Directive
In the article on EU labeling rules for lavender oil, when does the European Commission expect the talks between regulators and industry groups in Brussels to conclude?

Page extract
The International Fragrance Association, a Switzerland-based body representing producers of natural oils, takes a more conciliatory tone. Commenting on its website about a meeting in April between the European Commission and fragrance industry groups from France, Italy, and Bulgaria, the association states that distillers are “willing to embrace their responsibility and comply with the new legislation, but that they require some guidelines specific to their sector.”
To the north in Brussels, where most EU bureaucrats are based, discussions are ongoing between regulators and industry groups about how the labels must be applied. The European Commission estimates the talks will conclude sometime next year.
So far, though, regulators show no sign of backing down. If the farmers of Provence refuse to apply the labels, the commission could impose sanctions.
Doing so might seem ironic given that Europe’s chemical regulations were conceived to combat pollution from synthetic—not natural—products. But ECHA makes no apologies. The basis for the regulations, the agency tells C&EN, “is to ensure a high level of protection of human health and the environment as well as the free movement of substances, mixtures, and articles, regardless of whether these come from natural sources, or are synthetic, or from big or smaller companies.”
If French lavender farmers go through with threats to switch to other crops—an act that would change the identity of Provence—political pressure on EU legislators would no doubt intensify. Meanwhile, Bourjac, the lavender oil distiller, reiterates her threat. Rather than apply labels classifying her products as hazardous, “we’ll just stop our production,” she says.

Record excerpts

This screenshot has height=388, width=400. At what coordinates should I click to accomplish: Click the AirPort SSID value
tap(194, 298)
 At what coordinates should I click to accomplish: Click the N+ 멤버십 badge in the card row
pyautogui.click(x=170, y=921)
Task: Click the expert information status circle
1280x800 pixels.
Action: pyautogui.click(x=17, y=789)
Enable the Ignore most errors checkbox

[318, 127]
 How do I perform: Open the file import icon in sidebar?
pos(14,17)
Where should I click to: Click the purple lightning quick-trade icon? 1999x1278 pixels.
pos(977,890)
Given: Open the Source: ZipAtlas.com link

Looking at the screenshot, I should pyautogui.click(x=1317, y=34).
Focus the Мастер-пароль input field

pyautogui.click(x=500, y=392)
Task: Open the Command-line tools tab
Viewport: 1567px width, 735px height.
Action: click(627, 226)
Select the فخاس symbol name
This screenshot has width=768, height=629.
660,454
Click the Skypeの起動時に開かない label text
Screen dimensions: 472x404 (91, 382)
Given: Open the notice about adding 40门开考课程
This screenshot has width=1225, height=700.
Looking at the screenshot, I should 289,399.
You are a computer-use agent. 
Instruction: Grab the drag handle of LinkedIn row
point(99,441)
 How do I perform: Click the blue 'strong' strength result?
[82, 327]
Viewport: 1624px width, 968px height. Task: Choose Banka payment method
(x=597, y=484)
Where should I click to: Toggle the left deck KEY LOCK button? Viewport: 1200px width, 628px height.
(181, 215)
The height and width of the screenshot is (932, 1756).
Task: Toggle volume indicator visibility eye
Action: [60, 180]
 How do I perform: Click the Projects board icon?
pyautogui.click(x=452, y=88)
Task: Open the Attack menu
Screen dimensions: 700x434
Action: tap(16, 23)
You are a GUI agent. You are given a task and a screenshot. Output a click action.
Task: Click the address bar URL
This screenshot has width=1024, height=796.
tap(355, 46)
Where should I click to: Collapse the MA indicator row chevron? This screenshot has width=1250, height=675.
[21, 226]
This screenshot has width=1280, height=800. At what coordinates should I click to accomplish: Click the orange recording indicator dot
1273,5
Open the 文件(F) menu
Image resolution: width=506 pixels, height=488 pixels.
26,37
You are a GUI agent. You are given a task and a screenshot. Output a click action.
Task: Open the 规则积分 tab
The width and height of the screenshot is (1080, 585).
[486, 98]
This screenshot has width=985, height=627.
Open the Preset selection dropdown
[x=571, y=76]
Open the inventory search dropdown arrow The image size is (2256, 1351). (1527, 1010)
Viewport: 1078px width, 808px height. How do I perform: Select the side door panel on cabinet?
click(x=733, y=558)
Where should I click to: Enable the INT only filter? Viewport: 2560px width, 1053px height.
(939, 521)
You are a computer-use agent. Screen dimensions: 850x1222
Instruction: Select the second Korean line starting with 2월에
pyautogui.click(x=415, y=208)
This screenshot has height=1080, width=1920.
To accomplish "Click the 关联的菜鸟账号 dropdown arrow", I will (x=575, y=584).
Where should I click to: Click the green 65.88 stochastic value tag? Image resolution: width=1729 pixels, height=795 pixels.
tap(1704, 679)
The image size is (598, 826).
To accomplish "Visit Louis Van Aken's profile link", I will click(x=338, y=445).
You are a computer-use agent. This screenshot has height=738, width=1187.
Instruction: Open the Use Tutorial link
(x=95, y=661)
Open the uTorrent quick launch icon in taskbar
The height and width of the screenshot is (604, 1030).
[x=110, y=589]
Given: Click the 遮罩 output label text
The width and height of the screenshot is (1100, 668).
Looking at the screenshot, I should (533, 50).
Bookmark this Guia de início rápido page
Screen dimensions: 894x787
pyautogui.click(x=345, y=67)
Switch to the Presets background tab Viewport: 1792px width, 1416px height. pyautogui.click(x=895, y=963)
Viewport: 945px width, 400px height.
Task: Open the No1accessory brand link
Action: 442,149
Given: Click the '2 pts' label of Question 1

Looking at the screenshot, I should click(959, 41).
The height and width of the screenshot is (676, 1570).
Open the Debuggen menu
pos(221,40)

Answer for this exercise
Sometime next year.